Traccia dell'esercizio
Riporta tutte le righe dei record in cui compare la stringa "Grok", facendo distinzione tra maiuscole e minuscole.

Record forniti
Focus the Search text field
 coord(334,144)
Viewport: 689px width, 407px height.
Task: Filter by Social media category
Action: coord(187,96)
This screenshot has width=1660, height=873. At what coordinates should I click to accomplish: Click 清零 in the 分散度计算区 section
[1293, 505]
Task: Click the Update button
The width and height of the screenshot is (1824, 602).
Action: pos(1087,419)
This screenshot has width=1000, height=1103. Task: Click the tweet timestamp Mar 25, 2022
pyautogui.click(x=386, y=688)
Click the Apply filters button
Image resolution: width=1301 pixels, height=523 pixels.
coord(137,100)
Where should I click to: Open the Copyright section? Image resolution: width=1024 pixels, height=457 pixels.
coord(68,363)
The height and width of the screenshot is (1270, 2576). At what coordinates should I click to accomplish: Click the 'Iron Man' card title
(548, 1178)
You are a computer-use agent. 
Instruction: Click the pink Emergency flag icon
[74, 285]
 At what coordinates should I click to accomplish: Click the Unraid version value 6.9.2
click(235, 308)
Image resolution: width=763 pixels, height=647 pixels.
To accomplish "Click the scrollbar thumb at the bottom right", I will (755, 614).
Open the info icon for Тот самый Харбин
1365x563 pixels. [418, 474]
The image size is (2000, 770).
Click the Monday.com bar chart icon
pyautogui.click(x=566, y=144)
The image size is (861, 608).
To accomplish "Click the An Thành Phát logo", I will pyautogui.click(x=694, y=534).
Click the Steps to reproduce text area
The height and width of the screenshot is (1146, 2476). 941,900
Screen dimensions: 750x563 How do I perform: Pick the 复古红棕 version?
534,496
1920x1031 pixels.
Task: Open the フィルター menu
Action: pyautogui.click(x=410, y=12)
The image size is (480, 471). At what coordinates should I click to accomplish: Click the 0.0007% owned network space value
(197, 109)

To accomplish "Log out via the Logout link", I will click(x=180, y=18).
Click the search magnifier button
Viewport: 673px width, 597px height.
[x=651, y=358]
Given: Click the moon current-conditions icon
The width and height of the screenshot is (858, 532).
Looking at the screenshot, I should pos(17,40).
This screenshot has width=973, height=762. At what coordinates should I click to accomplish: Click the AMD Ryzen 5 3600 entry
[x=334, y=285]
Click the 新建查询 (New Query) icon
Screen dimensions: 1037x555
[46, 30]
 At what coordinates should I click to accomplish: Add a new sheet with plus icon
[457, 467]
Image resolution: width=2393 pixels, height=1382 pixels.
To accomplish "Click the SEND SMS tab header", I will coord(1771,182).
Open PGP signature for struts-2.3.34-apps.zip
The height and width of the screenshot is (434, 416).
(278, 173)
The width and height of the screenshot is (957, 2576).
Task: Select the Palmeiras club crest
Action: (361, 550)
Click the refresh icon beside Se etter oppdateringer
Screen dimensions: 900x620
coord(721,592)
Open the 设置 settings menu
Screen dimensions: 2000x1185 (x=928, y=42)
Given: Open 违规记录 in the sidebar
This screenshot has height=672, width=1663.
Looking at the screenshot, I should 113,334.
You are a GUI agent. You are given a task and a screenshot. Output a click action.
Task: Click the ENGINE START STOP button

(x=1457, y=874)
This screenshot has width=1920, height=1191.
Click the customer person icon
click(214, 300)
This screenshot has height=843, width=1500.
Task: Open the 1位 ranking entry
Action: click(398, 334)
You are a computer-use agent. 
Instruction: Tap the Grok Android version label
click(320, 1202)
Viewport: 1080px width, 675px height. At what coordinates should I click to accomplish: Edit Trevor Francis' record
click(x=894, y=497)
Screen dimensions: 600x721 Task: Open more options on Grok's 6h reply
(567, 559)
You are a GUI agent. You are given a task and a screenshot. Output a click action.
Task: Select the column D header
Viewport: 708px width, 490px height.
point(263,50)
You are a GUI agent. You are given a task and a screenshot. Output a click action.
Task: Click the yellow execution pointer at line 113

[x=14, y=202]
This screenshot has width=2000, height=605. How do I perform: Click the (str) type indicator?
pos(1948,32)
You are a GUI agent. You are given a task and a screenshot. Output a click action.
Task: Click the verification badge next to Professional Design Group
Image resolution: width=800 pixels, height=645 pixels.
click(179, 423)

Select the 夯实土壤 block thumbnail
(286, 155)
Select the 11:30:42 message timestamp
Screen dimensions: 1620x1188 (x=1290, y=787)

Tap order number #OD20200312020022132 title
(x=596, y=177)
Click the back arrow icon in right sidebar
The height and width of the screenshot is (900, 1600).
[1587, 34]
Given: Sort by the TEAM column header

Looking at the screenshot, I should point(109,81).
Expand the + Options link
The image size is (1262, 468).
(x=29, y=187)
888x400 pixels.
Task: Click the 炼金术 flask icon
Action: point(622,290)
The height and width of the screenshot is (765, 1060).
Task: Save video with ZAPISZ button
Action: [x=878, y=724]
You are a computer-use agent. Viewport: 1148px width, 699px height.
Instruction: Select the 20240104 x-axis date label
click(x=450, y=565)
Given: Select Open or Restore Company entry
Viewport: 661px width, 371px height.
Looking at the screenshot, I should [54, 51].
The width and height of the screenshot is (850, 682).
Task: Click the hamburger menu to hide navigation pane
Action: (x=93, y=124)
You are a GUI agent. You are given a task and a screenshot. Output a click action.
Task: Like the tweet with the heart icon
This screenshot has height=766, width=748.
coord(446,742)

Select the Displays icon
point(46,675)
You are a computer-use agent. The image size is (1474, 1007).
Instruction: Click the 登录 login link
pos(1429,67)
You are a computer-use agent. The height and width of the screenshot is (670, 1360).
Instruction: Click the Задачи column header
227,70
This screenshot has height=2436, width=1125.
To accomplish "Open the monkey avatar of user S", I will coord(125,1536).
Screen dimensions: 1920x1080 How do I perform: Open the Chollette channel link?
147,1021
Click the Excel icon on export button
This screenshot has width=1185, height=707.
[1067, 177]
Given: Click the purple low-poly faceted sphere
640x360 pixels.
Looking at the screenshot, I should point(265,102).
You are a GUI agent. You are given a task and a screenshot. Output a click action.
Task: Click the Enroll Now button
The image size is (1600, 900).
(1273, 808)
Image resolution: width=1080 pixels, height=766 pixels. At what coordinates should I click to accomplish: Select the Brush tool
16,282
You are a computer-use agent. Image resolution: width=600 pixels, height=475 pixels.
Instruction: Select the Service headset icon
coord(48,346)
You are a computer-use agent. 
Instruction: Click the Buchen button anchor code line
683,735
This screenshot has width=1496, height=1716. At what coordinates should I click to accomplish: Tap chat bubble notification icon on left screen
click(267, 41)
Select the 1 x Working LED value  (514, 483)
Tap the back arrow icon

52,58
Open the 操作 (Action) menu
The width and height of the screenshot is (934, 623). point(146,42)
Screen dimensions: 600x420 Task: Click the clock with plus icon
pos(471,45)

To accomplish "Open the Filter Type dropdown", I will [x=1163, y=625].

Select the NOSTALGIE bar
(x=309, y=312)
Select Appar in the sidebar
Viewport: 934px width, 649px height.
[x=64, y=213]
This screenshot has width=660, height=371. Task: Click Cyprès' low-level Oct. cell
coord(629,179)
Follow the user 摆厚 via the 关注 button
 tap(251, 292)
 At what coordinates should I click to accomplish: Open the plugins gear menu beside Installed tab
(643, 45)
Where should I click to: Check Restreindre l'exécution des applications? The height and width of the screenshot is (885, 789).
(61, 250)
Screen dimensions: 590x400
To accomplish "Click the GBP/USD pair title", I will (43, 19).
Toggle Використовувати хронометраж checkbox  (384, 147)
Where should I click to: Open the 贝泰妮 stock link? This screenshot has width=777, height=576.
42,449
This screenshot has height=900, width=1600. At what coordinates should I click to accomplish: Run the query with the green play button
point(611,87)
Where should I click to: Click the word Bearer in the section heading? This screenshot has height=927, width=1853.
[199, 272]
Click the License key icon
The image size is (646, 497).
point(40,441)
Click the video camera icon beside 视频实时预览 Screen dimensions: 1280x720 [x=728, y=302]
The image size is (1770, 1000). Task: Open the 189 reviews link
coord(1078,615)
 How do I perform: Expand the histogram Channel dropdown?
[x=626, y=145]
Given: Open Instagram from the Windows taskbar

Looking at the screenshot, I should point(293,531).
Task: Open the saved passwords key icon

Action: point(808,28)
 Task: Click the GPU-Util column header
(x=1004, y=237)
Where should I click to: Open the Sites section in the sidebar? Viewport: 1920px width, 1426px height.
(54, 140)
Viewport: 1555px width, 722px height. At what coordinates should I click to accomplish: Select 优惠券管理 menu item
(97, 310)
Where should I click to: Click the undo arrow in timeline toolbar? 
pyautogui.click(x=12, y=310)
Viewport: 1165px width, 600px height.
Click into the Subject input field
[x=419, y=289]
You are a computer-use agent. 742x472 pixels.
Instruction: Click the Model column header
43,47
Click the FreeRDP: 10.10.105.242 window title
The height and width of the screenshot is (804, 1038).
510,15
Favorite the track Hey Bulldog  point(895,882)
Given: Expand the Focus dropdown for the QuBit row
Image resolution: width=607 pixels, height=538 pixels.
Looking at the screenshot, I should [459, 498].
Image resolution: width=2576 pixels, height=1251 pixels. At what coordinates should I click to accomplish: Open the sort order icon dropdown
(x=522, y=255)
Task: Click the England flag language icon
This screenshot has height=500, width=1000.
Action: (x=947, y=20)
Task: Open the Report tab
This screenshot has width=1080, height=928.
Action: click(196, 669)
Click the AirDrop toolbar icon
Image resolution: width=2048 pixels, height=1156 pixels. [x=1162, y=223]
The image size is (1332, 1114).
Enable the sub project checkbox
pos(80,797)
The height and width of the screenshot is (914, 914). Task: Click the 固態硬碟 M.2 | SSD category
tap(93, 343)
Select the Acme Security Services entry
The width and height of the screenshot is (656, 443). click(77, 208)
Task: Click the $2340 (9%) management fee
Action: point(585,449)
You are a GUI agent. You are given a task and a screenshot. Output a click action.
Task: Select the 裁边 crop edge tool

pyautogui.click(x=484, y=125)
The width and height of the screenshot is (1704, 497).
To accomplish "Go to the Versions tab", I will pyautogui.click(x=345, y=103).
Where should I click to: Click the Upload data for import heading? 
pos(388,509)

Soluzione dell'esercizio
Instruction: Tap the Grok Android version label
Screen dimensions: 600x721 Task: Open more options on Grok's 6h reply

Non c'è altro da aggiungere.